Una madrugada de octubre, dejó de correr. Entró en un bar, que aún tenía luz dentro. Quería un café. Desde la cocina oyó un golpe seco. Un alarido, seguido de pasos bruscos. Un hombre ebrio salió a la carrera con las manos manchadas de sangre y los bolsillos rebosando billetes de veinte Euros. Entró en la cocina y la encontró tirada en el suelo. Le tendía la mano pidiendo ayuda. Aquella mujer, en su recuerdo, tenía el rostro de su madre. Quiso ayudarla, sacó el puñal de su pecho y la sangre manó como un rió de muerte. Ella asió su mano. Su cuerpo se contrajo y expiró un velado "Gracias". Esta vez la policía tardó menos. Sus huellas estaban por todas partes y las evidencias claras. No hubo duda en cuanto al veredicto. El reloj volvió a ponerse en marcha la primera mañana que despertó en la celda 145 del pabellón de presos comunes. Desde su cama podía ver al hombrecillo que ocupaba la otra litera. Viejo, regordete y con unas gafas descoloridas que resbalaban hasta la punta de su nariz. Los primeros días sólo se observaban. El anciano leía a todas horas, libros grandes y pequeños, con dibujos y sin ellos. Cuando pasados unos días, ambos descubrieron que la intención del otro era pasar por aquel trance del modo más cómodo posible, llegaron a mantener largas conversaciones. Intrascendentes al principio y vitales después. Una mañana, tras el desayuno, el viejo le entregó un paquete envuelto en papel de periódico. Le abrazó emocionado y desapareció por el pasillo mientras decía:
- ¡Soy libre! ¡Ha llegado el día! ¡Ábrelo cuando me haya ido!

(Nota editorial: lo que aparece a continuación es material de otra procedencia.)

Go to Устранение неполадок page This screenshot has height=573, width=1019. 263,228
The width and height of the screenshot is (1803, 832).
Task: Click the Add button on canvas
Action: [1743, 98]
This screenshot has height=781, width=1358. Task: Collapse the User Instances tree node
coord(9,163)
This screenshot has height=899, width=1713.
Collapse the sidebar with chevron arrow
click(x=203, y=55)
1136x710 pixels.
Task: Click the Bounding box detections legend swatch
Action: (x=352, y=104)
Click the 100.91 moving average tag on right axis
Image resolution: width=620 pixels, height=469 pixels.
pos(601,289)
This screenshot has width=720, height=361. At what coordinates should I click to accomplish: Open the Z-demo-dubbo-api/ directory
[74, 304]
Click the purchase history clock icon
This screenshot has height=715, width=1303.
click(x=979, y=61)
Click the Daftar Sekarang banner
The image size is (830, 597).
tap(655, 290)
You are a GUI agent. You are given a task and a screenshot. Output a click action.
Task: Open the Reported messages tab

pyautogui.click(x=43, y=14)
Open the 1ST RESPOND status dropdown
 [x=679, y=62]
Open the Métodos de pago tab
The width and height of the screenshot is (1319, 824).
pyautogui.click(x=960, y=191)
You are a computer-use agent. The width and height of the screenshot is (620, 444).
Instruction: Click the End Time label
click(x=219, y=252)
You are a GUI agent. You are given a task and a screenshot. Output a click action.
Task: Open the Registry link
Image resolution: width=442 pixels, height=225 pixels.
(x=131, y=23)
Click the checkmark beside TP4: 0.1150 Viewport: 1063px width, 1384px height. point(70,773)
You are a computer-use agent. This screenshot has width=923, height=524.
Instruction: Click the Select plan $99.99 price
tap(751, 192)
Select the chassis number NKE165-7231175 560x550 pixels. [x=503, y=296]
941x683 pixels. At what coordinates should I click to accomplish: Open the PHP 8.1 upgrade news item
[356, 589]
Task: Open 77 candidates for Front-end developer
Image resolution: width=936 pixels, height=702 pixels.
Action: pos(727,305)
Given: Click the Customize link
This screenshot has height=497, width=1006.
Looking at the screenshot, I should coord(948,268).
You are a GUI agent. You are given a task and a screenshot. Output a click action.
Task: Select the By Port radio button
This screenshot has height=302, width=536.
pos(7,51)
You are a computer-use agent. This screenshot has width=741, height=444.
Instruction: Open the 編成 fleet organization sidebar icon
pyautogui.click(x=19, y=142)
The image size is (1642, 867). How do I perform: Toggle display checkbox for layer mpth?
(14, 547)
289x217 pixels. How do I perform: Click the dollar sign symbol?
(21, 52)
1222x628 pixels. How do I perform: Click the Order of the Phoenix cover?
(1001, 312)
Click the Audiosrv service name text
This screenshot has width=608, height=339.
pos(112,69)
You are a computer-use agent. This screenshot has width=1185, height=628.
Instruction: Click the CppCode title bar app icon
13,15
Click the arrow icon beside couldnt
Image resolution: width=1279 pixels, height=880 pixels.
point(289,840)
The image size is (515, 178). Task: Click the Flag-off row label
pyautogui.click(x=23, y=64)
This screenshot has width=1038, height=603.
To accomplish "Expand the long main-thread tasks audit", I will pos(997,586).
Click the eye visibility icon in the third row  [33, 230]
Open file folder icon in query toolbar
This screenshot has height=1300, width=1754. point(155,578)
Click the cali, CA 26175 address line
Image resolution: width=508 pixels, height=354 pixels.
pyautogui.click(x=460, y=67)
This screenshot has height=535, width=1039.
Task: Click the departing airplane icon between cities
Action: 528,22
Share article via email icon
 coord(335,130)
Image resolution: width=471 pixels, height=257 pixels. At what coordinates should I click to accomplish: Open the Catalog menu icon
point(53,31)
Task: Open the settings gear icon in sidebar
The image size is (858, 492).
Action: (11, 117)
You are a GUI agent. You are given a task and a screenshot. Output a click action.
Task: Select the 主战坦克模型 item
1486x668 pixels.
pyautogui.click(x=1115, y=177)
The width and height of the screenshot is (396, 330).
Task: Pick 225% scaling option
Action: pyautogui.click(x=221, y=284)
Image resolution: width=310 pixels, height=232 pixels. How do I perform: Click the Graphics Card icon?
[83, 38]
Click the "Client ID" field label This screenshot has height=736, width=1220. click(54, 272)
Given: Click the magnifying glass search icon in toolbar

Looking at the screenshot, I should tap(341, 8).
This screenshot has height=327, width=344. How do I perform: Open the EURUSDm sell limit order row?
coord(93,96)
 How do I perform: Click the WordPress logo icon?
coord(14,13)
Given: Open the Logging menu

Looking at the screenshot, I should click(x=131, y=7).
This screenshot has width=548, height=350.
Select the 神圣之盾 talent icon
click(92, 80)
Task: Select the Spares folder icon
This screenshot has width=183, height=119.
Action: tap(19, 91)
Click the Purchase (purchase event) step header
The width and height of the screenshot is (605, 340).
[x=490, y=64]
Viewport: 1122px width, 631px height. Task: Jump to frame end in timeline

Aquella tarde se sintió muy solo. Rompió el envoltorio y descubrió un libro con las tapas encuadernadas en piel de color negro. El filo de cada hoja estaba pintado de rojo, lo cual le daba un aspecto de libro importante, sagrado. Lo abrió por la primera página y había una dedicatoria manuscrita "Lee, estudia, se un hombre de provecho. Tu corazón es bueno y hay algo inmaculado en el fondo de tu alma. Llena estas hojas con la historia de tu vida y encuentra tu perdón. Yo ya lo hice".
Salió a caminar durante la hora de patio, portando el libro en su mano derecha y a cada paso escuchó el tic tac del reloj de su nueva vida.